Manab, Hussin & Kassim (2010)

This research examined the Internal Audit roles and functions in ERM practices of Public Listed Companies (PLCs) in service sector. The findings showed that 85.7 percent of EWRM programs in financial companies were under the direct supervision of a risk management department as compared to only 34.1 percent in non-financial companies. This result was quite surprising, as more than half (51.3 percent) of the ERM programs in non-financial companies were actually under the supervision of an Internal Audit department. However, only 47.2 percent of the companies were found to have their own Internal Audit, while 52.6 percent reported that they outsourced their audit activities. Quite interestingly, the overall result from a case study analysis found that the Internal Auditor plays a dual function, as an Internal Auditor and also as a risk manager.

The studies of Fraser and Henry and Manab, Hussin & Kassim investigated the role played by the internal auditor in ERM. The current study used these findings as a starting point into investigating the roles of Internal audit in enhancing ERM in a Zimbabwean context.

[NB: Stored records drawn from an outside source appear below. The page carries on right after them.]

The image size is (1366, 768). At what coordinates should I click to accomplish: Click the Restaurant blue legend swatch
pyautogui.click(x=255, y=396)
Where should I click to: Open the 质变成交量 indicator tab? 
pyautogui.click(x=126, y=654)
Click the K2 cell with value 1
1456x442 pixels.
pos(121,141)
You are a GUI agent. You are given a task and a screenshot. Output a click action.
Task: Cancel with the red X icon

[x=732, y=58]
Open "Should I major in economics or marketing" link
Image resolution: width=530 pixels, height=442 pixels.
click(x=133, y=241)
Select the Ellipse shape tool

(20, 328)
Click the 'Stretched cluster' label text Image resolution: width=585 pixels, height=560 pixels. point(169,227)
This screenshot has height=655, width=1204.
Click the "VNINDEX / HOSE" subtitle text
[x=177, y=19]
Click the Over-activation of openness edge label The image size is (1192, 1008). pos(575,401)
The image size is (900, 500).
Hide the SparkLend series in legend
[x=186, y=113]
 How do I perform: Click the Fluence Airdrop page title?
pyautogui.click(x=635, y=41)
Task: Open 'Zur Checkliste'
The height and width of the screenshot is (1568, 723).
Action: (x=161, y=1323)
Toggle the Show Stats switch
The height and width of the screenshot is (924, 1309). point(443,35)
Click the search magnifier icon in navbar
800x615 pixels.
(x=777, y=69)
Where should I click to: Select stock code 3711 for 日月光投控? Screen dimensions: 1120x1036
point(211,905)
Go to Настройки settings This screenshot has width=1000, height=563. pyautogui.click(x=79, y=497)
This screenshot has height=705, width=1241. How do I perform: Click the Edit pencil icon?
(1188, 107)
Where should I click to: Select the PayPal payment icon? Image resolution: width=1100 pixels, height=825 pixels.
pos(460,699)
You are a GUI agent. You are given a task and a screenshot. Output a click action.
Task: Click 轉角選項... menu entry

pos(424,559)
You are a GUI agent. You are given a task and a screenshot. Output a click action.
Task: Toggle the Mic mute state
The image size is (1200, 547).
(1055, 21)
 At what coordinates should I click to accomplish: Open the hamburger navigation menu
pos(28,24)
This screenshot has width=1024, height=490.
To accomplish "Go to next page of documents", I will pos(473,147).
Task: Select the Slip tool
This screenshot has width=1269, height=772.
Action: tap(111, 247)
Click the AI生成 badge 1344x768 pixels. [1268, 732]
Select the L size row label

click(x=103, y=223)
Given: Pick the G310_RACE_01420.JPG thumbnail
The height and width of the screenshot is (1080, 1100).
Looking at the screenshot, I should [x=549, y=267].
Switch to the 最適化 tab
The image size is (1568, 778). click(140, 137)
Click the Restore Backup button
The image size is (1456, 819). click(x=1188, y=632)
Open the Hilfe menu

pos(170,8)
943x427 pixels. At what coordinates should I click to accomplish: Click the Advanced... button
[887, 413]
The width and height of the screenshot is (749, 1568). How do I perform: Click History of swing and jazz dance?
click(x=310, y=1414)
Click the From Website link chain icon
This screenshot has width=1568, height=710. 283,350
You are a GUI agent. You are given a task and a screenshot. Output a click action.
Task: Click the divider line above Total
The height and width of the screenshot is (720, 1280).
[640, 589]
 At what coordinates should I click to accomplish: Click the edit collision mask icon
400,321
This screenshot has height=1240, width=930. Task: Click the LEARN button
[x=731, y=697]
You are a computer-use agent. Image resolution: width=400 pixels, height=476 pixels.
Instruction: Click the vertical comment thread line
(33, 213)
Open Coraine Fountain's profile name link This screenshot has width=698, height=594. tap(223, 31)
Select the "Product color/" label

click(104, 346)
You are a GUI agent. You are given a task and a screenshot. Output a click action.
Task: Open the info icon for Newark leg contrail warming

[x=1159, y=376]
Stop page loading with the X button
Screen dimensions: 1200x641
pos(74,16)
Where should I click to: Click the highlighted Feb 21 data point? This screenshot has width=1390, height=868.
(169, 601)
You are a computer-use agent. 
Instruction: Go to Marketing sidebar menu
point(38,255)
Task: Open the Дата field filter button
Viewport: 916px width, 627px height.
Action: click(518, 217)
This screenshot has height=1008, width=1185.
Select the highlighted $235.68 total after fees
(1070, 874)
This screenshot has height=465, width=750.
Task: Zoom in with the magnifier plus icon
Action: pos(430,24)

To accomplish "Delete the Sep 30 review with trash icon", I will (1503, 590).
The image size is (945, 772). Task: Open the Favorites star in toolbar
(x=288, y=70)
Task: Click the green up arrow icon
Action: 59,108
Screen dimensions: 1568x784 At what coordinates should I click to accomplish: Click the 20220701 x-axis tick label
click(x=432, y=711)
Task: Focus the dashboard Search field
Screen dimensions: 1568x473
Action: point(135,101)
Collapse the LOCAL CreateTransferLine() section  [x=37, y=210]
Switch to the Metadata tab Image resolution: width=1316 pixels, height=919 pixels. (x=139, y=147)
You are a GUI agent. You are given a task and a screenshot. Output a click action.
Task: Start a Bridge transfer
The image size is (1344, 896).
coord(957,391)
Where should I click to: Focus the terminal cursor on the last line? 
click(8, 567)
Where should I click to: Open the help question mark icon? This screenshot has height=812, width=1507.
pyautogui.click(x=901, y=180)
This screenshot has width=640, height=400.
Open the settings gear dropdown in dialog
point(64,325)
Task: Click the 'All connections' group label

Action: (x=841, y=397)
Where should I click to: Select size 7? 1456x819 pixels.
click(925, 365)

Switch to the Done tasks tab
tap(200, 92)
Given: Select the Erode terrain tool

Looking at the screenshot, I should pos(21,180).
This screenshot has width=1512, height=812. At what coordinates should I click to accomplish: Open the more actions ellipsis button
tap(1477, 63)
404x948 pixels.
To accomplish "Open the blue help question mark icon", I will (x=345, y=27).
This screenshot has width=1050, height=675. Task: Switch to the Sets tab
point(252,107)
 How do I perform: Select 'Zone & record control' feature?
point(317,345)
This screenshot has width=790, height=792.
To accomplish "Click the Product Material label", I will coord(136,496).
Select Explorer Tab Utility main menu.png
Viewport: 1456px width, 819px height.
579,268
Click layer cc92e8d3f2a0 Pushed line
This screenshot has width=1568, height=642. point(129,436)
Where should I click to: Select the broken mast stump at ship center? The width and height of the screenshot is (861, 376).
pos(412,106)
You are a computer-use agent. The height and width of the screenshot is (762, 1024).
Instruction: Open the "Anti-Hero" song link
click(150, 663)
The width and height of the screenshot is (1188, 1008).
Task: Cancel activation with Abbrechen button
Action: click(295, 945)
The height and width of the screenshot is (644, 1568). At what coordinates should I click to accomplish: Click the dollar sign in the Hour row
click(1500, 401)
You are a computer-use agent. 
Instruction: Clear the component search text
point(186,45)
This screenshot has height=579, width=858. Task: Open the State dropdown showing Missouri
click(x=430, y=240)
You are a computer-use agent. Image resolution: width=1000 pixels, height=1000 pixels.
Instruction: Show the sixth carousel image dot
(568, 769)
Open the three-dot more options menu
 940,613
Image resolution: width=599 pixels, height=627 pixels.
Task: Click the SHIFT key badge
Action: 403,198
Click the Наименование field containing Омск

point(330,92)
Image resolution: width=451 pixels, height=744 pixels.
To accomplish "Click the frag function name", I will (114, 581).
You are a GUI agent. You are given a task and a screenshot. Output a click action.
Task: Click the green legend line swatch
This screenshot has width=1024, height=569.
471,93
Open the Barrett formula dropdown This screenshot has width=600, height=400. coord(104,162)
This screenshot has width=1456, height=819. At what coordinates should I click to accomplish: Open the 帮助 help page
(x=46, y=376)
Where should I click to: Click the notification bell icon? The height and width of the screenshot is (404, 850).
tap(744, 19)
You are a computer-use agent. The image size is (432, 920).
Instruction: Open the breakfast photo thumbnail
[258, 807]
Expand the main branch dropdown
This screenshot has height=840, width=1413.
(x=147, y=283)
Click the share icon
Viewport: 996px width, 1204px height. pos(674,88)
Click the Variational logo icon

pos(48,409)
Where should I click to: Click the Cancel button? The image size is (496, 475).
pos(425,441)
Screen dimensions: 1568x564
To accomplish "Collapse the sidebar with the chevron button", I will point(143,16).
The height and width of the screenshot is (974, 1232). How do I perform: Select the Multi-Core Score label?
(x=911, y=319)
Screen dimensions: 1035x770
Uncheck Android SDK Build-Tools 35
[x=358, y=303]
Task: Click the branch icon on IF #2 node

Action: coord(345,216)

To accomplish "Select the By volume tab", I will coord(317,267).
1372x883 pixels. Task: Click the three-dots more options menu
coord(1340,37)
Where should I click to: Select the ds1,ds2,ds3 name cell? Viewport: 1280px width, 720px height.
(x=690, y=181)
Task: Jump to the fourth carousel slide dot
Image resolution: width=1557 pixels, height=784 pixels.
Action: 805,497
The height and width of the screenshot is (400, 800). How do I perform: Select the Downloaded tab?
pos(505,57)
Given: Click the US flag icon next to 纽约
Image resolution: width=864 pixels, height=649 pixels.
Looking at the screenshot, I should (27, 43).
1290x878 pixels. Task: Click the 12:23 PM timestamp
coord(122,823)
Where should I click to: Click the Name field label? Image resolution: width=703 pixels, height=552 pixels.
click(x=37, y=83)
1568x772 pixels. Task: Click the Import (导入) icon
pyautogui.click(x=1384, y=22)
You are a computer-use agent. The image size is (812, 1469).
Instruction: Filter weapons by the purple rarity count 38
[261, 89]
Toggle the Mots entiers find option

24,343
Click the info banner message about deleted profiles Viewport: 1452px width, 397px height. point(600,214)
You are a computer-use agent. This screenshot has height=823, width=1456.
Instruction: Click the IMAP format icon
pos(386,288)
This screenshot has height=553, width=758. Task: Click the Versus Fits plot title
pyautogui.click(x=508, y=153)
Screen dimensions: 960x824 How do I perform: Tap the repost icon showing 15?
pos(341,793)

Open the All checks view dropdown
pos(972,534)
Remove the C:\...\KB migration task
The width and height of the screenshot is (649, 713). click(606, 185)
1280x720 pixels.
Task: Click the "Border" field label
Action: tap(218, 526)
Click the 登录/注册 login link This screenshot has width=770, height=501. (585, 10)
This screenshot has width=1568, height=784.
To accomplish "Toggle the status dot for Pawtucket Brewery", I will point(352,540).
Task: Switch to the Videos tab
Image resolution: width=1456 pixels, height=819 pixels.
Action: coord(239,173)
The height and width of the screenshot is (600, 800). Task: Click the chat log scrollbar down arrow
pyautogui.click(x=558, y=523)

2.7 Gap between Past Researches and Current Study

While there are limited number of researches concerning the involvement of the Internal Auditors in the ERM such as those of (Gramling and Myers, 2006), (KPMG, 2009), and (Sarens and Beelde 2006), none of these studies investigated the extent to which the Internal Auditors' roles in the ERM affected the ERM implementation. This present study aims to bridge the gap in the literature by investigating whether the Internal Audit effectiveness could influence the ERM implementation by considering the Internal Auditors' roles in the ERM as stipulated in the Position Paper.

Past researches have attempted to address the roles and impact of ERM on an enterprise however none of the above mentioned past researches have looked into the roles of Internal Audit and Enterprise-wide Risk Management from a Less- Economically developed nation's perspective. This study will have a focus on the Zimbabwean context which encompasses different risks encountered by Less- Economically developed nations as opposed to More Economically developed nations. Zimbabwe is a special scenario for this study having emerged from a history making and record breaking period of Hyper-inflation and then entering an era of Dollarization. This study aims to bring to the fore the different facets that the Internal Audit function steps into within the Risk fraught business environment in Zimbabwe with Enterprises attempting to implement robust Enterprise-wide Risk Management frameworks.

2.8 Conclusion

This chapter focuses on what Enterprise-wide Risk Management is and aims to achieve as well as discusses the role and responsibilities of Internal Auditing and the value that Internal Auditing adds to the vital concept of enterprise wide risk management. The chapter reviewed the literature by previous authors and experiment results attained on Internal Audit Enterprise-wide Risk Management. The literature review was linked to the current study and the gap to date was identified.